> **RECORDS PROVIDED**
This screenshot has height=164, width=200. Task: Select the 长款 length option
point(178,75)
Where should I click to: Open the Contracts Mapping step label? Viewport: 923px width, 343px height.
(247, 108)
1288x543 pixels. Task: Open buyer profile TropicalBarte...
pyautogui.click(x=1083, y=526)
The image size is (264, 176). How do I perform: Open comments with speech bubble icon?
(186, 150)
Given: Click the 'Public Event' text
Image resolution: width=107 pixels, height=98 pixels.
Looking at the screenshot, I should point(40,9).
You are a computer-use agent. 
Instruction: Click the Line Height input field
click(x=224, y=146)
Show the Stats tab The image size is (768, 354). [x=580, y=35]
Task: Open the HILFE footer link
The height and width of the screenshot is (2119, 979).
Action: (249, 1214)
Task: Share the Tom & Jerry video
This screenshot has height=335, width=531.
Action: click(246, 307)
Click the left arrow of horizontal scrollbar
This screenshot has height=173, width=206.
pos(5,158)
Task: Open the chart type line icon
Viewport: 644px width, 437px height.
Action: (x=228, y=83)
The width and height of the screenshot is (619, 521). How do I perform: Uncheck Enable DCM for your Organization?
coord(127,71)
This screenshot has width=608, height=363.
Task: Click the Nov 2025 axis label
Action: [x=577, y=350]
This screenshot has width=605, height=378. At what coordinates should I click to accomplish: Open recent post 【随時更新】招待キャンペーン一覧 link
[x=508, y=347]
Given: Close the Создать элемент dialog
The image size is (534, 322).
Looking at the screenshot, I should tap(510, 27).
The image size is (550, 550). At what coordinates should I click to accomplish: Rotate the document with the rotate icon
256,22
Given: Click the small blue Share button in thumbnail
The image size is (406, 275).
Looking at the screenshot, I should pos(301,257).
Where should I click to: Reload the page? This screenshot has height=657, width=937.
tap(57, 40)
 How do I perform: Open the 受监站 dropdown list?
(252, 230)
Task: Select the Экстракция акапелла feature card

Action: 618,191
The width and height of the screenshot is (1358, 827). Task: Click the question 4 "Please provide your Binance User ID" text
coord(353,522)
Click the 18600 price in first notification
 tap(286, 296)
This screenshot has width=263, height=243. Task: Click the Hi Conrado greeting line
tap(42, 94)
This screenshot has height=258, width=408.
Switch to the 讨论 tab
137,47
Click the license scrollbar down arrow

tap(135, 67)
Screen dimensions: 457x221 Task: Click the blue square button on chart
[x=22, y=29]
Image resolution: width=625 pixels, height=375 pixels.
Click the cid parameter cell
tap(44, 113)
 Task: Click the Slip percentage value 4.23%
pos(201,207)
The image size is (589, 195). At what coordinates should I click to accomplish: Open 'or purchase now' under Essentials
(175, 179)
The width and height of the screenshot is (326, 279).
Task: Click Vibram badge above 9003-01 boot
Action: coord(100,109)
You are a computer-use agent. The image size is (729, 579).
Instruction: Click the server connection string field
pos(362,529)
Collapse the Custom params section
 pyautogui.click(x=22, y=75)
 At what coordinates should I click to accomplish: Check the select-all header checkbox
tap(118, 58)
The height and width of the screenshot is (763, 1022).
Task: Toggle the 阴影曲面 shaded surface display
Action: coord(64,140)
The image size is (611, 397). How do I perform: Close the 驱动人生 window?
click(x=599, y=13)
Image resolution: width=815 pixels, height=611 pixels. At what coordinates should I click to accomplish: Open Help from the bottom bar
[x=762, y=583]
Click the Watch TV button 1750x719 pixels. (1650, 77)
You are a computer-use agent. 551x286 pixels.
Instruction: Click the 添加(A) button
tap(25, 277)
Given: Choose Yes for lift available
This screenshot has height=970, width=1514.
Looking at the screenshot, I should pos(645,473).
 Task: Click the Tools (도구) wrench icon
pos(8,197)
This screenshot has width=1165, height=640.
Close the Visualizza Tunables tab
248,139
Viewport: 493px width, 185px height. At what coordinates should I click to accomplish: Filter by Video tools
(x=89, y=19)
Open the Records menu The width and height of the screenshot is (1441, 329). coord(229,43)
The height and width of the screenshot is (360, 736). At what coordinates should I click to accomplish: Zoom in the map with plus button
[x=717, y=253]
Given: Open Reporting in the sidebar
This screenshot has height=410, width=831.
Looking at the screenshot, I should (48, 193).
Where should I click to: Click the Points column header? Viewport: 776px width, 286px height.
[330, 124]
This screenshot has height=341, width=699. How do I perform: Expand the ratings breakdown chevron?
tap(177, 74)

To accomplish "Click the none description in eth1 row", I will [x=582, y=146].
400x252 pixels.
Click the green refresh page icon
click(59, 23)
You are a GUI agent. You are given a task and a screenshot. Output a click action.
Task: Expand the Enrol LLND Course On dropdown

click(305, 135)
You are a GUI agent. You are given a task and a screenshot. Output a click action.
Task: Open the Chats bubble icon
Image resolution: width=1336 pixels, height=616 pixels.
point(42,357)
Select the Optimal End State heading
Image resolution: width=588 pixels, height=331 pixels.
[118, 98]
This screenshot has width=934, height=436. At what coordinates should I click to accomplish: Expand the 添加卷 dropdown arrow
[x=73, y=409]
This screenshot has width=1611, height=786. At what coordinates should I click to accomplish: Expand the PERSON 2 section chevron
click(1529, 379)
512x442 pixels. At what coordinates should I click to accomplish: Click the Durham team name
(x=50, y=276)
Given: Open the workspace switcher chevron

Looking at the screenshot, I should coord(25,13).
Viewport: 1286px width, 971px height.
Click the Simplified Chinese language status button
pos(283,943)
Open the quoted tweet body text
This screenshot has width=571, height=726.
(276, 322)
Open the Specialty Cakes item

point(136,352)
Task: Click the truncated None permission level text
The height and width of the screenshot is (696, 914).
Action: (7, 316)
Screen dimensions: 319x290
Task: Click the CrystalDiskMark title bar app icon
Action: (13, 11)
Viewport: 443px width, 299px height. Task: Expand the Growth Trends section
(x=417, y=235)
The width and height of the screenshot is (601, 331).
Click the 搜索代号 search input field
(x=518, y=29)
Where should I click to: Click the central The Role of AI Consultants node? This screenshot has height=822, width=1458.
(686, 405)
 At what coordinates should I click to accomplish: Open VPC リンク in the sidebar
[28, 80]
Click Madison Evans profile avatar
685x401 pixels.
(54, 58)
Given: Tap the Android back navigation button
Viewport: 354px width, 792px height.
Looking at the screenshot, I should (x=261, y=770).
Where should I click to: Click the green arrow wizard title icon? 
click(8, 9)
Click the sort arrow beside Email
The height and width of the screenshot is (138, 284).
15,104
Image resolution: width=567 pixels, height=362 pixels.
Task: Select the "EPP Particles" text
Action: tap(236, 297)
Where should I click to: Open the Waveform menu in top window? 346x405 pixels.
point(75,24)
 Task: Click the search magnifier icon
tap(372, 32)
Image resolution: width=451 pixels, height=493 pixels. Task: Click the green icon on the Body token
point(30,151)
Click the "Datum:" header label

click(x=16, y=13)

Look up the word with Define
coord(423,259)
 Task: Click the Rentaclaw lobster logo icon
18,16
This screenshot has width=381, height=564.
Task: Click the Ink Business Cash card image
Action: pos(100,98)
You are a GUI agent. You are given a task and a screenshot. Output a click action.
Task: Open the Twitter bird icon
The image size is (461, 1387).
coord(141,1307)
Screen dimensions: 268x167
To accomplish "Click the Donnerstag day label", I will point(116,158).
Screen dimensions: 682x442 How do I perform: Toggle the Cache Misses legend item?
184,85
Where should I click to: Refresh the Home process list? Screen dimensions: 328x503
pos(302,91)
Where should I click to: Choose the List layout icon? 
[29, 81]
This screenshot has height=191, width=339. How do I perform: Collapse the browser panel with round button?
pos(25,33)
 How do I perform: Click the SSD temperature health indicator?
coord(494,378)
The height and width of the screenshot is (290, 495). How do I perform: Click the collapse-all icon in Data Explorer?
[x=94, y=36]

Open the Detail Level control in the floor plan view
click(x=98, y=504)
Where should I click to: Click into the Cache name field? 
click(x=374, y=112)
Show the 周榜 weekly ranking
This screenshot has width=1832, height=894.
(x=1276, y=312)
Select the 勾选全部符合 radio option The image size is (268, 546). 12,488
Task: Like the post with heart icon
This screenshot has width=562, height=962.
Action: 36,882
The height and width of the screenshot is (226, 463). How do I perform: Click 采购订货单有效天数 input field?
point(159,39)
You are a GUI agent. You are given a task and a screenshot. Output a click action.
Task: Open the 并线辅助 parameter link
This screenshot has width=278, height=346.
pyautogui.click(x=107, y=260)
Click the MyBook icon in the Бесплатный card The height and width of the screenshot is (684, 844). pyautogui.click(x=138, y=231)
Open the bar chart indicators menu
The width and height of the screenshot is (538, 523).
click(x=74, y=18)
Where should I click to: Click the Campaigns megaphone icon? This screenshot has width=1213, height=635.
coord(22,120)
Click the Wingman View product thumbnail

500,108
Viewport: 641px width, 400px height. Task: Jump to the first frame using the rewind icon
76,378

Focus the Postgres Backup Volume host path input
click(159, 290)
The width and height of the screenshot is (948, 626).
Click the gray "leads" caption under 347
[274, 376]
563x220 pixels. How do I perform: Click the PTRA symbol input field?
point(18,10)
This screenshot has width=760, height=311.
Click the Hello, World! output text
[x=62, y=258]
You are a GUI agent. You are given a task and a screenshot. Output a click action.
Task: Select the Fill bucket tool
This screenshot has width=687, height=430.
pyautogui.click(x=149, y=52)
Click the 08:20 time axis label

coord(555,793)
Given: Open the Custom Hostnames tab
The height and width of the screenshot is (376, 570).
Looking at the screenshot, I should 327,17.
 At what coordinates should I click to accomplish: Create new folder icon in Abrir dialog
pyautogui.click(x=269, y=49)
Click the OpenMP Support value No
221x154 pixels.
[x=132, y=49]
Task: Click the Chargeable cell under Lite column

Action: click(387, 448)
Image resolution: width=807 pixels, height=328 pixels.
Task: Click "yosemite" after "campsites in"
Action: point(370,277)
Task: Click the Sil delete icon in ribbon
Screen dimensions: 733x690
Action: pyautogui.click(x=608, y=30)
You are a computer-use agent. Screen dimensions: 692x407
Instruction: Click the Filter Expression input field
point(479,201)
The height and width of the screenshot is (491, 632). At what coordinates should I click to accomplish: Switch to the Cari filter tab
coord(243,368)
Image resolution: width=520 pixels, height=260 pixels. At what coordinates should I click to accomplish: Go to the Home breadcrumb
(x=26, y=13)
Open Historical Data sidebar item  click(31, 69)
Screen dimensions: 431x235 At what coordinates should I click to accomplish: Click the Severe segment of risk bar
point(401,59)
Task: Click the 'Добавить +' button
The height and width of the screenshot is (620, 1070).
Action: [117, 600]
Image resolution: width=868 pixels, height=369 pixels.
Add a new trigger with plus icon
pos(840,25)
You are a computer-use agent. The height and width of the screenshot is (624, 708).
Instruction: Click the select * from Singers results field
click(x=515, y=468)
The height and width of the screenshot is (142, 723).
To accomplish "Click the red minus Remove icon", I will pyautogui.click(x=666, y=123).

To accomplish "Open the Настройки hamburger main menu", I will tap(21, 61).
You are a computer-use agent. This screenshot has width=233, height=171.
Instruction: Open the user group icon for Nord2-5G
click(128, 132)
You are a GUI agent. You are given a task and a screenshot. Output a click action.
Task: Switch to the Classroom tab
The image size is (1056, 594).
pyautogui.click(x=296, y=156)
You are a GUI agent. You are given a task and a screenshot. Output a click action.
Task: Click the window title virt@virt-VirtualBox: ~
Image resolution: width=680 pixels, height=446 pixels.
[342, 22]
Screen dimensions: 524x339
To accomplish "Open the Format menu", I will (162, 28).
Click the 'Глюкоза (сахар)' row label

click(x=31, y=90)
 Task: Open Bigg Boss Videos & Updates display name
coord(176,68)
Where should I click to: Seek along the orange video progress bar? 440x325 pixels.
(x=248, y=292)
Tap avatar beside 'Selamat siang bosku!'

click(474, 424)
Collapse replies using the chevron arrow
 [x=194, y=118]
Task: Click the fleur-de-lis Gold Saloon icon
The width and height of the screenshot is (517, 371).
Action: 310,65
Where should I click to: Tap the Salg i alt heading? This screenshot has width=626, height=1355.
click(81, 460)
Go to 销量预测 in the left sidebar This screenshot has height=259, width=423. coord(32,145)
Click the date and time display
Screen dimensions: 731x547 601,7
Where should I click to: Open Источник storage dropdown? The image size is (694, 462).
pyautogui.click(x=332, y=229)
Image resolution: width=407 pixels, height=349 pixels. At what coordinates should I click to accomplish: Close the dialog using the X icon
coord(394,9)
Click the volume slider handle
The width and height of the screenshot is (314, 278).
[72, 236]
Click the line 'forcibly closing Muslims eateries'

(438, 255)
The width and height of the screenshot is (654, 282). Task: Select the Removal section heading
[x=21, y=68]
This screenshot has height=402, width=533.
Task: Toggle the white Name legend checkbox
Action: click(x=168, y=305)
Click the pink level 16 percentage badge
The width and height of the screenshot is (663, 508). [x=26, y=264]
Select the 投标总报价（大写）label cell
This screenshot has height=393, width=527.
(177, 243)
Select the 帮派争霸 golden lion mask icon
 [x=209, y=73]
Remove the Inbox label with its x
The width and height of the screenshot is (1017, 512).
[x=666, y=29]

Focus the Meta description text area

> **YOUR ASSIGNMENT**
Each line above that contains the string "Show" should be copied.

> **TASK OUTPUT**
Show the Stats tab The image size is (768, 354). [x=580, y=35]
Show the 周榜 weekly ranking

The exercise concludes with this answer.